Task: Your answer must consist of exactly the lines below, starting with the line with "Attach the Will" and going on through the line with "You are a computer-use agent. The image", and nothing else.

Items from a data source:

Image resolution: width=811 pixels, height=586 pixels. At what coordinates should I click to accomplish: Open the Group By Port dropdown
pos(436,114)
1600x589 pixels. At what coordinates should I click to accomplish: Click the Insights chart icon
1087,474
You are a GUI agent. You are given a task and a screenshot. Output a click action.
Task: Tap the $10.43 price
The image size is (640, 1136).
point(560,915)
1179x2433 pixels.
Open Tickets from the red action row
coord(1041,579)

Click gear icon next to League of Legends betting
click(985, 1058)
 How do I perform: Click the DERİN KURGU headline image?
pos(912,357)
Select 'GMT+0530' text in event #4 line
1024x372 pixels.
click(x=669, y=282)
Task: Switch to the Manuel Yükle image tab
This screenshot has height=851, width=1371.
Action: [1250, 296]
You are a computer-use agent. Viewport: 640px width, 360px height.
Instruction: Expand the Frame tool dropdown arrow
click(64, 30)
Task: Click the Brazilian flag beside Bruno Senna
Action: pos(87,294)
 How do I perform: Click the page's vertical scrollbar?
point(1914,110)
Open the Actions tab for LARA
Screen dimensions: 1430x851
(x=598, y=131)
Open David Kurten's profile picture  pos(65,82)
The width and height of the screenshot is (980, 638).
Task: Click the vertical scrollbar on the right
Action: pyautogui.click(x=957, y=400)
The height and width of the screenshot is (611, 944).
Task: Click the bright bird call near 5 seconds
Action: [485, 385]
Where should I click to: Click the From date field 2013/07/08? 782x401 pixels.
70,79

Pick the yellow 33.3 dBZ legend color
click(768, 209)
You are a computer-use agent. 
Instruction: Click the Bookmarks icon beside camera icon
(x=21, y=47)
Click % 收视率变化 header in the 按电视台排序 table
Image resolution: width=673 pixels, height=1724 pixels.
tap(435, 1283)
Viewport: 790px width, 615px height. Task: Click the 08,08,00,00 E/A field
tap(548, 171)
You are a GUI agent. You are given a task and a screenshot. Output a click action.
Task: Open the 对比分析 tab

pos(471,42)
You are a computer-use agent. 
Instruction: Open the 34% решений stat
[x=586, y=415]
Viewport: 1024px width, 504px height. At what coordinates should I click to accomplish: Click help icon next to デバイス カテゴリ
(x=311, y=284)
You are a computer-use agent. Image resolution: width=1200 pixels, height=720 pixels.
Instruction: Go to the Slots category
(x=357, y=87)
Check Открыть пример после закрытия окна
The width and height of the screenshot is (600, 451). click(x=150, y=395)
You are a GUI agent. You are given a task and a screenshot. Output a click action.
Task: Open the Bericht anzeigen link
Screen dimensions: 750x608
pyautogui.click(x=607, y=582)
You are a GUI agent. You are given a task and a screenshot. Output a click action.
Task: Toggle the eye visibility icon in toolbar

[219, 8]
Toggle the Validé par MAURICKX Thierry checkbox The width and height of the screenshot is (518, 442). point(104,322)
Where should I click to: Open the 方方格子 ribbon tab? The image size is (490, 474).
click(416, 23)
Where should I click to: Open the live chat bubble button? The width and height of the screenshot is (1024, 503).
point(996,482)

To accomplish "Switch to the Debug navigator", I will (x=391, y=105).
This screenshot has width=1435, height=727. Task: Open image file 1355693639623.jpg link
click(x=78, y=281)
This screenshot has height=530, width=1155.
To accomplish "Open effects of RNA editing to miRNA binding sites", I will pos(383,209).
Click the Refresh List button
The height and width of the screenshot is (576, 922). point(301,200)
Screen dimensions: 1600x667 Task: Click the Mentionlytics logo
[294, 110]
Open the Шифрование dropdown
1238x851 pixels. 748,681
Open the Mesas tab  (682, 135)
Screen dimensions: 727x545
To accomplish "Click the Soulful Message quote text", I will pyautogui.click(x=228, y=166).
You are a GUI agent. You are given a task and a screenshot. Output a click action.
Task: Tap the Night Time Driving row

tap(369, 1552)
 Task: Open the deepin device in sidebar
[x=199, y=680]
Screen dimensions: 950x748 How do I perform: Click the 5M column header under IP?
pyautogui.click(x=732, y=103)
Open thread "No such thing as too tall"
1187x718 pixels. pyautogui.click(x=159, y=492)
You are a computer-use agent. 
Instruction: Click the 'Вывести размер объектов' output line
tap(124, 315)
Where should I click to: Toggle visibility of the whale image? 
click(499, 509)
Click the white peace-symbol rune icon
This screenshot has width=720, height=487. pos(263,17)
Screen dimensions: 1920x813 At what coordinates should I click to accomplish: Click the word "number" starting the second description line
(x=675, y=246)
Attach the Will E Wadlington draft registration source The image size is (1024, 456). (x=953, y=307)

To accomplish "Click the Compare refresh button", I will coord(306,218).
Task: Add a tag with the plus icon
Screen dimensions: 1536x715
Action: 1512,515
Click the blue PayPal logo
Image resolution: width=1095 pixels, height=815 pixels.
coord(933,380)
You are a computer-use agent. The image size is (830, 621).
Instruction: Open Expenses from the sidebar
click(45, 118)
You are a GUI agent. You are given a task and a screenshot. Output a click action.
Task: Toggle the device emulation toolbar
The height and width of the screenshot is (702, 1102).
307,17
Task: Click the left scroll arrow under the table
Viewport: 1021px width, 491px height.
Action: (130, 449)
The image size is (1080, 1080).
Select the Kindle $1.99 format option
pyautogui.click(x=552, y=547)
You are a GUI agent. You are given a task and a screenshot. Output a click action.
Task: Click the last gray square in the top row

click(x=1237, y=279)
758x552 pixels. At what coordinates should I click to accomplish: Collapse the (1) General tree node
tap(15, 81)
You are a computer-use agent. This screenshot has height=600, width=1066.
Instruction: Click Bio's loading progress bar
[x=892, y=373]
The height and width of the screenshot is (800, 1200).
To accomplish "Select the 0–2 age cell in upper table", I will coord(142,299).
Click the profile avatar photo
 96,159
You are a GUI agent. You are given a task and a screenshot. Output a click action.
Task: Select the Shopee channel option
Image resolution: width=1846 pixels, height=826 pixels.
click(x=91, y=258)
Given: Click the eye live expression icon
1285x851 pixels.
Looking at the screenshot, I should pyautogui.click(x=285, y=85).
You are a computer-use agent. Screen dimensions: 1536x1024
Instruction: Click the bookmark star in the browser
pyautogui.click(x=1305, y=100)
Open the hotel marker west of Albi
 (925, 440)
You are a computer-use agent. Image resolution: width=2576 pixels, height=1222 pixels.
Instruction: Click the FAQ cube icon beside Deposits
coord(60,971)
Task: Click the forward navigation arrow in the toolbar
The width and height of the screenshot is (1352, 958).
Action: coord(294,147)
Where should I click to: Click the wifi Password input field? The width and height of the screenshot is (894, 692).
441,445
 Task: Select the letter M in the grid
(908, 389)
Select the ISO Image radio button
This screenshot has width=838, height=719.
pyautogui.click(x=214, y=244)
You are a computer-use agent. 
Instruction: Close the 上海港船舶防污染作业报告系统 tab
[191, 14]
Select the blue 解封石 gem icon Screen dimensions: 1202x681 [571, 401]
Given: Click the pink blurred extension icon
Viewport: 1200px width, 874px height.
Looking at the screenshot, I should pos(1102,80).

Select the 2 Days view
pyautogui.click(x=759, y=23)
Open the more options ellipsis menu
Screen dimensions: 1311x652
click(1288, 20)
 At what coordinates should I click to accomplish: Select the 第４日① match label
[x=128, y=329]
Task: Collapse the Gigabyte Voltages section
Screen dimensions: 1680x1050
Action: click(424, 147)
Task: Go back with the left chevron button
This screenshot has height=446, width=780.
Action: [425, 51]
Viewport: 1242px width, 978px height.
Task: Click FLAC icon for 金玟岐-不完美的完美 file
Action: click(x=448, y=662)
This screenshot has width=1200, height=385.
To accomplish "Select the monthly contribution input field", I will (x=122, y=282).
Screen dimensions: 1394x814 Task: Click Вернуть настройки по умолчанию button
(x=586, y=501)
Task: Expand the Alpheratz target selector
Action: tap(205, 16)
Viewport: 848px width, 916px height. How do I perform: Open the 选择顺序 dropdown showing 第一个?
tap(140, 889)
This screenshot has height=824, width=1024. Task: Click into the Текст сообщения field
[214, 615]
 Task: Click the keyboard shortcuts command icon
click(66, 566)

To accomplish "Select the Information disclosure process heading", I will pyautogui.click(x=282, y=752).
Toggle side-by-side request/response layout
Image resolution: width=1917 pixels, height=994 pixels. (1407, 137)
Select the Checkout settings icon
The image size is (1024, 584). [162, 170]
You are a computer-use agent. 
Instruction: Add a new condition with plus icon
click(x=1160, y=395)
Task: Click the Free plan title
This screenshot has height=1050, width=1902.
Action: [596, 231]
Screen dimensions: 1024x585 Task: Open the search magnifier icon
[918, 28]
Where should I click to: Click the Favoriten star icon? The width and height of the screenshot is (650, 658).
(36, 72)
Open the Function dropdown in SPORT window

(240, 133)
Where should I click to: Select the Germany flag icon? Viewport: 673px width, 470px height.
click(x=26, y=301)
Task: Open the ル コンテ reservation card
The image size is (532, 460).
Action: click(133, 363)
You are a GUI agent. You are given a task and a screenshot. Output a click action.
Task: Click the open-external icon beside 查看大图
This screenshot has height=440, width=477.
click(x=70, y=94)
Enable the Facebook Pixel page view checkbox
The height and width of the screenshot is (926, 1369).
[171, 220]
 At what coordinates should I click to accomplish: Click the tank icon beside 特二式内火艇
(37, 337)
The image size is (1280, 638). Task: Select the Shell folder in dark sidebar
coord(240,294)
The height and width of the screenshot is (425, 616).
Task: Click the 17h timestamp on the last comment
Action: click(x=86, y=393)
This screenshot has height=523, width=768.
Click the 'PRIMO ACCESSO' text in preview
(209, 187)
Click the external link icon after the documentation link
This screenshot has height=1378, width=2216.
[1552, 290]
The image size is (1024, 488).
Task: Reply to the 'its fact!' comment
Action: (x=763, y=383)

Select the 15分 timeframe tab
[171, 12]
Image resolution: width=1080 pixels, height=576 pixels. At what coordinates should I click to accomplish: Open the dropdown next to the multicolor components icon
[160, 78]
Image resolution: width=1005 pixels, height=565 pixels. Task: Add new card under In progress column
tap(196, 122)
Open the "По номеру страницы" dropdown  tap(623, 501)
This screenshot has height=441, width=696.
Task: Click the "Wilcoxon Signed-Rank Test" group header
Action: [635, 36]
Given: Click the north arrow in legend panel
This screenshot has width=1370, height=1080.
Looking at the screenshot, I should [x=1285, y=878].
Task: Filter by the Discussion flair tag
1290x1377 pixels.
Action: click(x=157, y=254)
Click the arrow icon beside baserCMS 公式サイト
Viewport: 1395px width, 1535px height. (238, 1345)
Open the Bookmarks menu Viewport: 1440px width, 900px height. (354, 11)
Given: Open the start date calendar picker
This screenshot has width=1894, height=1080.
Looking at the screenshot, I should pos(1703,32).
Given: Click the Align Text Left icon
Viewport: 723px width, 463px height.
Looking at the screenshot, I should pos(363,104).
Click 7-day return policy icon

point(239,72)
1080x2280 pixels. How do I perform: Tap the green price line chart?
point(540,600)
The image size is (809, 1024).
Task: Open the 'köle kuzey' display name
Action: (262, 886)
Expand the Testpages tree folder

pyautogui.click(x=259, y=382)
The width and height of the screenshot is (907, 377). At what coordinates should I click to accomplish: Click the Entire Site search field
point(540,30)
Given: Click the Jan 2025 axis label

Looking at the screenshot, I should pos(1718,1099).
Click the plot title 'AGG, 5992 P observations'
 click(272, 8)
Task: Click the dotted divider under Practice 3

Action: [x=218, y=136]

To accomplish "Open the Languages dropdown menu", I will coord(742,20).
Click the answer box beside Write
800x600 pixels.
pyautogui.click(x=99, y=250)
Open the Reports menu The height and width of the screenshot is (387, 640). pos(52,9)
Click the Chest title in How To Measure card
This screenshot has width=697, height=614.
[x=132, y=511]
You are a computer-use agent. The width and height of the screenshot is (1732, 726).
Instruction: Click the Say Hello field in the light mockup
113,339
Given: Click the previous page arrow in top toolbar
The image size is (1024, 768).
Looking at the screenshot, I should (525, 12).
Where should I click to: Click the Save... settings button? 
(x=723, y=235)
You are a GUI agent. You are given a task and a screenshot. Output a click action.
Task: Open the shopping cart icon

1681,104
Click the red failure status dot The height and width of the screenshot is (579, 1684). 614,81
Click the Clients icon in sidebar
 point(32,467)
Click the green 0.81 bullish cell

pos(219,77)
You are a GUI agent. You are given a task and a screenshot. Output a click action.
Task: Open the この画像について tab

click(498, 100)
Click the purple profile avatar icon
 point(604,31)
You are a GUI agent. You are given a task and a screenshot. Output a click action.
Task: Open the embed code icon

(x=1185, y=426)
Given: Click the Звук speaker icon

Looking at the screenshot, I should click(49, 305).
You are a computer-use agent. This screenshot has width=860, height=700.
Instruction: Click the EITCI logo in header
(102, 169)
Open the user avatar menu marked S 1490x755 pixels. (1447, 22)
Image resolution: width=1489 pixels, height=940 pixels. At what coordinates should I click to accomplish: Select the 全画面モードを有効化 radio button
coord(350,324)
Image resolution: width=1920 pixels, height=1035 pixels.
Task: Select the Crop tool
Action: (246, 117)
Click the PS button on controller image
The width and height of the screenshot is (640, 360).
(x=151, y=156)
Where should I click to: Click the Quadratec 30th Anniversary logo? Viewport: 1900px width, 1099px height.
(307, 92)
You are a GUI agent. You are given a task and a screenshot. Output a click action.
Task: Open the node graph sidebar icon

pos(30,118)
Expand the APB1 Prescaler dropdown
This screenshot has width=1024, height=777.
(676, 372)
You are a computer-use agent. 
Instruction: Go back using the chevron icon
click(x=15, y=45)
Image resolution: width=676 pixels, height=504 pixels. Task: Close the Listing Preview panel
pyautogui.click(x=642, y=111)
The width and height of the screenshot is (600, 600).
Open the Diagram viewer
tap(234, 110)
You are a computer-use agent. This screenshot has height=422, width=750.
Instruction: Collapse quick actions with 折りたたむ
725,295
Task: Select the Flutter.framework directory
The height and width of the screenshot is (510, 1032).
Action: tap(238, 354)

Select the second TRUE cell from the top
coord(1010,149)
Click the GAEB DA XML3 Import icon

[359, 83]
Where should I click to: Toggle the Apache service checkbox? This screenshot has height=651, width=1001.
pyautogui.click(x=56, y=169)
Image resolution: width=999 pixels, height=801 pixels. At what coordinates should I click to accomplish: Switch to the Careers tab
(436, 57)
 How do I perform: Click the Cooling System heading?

Your response:
Attach the Will E Wadlington draft registration source The image size is (1024, 456). (x=953, y=307)

To accomplish "Click the Compare refresh button", I will coord(306,218).
Task: Add a tag with the plus icon
Screen dimensions: 1536x715
Action: 1512,515
Click the blue PayPal logo
Image resolution: width=1095 pixels, height=815 pixels.
coord(933,380)
You are a computer-use agent. The image size is (830, 621).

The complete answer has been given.